The exhibit is the only traveling one endorsed by the Dillinger family. Jeff Scalf - the son of Dillinger's nephew and the caretaker of Dillinger's estate - gave the nod and has become Love's friend.

Love saw "Public Enemies" at an advance screening last week and said, "I knew this wasn't a documentary, but I think they did a very, very good job. It's about 80 percent correct. It's a Hollywood version of John Dillinger."

Through Oct. 18, the Oshkosh Public Museum presents the exhibit "The Era of Public Enemies: A Wave of Crime in a Troubled Time." The interactive exhibit features props to rob a bank and an Airsoft Tommy Gun shooting gallery.

Depp contributed a signed photo to the museum, and a Fox Valley-area boy lent the museum Depp's vintage fedora. The boy asked Depp for the hat during filming in Oshkosh and Depp promised, "It's yours when I'm done." Depp delivered on the promise.

Delirious for Depp

Melotte's blog - at www.publicenemiescolumbus.blogspot.com - notes that one key scene, a bank robbery escape filmed in Columbus, did not make it into the movie, his sources say. He adds that Columbus will be represented in other scenes.

A computer technician, Melotte started the blog after he found no details online about scheduled filming in Columbus. He watched the film's mania in Columbus and served as an extra in Oshkosh. His blog mentioned that many fans waited up to 12 hours for a glimpse of Depp.

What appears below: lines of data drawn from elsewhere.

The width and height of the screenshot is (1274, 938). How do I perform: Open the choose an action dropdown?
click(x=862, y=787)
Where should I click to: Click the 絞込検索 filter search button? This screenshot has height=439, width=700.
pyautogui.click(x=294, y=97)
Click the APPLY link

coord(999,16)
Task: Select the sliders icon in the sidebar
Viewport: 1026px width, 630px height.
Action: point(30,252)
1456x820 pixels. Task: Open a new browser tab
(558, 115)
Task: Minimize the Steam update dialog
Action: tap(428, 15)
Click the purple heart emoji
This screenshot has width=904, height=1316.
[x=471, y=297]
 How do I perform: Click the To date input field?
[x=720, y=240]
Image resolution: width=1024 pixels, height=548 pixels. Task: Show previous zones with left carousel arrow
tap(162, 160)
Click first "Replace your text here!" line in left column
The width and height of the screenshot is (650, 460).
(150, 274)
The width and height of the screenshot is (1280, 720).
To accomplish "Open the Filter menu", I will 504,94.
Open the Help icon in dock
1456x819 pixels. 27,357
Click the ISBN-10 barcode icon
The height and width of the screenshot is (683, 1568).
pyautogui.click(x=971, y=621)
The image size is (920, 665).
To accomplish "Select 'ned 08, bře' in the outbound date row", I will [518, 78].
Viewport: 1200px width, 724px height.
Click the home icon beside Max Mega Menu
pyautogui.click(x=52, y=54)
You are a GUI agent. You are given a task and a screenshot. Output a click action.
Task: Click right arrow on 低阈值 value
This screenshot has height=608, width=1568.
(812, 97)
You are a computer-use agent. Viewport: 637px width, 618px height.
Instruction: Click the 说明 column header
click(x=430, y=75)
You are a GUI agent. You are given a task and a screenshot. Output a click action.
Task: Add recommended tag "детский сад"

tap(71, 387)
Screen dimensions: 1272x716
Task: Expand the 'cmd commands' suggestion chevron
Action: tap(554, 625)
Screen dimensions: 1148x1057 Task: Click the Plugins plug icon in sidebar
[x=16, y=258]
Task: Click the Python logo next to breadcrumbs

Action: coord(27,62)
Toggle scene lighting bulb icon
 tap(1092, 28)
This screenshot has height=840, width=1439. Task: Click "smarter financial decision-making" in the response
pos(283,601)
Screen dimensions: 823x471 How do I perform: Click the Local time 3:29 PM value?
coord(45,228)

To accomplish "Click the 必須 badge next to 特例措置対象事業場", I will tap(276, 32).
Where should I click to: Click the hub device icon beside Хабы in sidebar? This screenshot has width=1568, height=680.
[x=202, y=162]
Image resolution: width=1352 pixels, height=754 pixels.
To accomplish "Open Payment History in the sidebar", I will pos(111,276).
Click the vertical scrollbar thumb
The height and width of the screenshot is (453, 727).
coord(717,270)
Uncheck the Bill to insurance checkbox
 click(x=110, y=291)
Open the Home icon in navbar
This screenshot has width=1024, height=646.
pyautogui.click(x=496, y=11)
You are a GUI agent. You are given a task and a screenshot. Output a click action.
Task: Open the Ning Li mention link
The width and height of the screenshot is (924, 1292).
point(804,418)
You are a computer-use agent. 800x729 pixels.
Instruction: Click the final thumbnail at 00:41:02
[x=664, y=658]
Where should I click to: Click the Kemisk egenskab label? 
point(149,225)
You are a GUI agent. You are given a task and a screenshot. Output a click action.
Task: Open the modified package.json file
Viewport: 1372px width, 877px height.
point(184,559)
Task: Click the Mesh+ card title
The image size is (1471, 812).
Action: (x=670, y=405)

"Any time an official-looking SUV drove by, (fans) would start screaming, thinking he might in it," Melotte said. "He did greet people. It was amazing. When he came up to you, he would stare right at you and talk to you. It was a moment of one on one. Then he moved on to the next person. As he went along, the girls would gush, 'OhmyGod! OhmyGod! OhmyGod!' He had such an aura about him. He made people feel comfortable."

Not for kids?

"Public Enemies" received an R rating from the Motion Picture Association of America. The two-hour, 20-minute film received the rating - preventing anyone younger than age 17 from seeing it without an accompanying parent or legal guardian - for "gangster violence and some language."

Love it or hate it

Advance reviews lean toward favorable. Those critics who liked it, really liked it. Those critics who didn't were equally forceful. Time magazine called it "gigantic, meticulous but finally perfunctory." Show business trade publication Variety wrote its "overall impact is muted." Rolling Stone magazine raved as did the New York Observer's Rex Reed. Orlando Sentinel critic Roger Moore described it as "an old-fashioned gangster picture built on simple star power."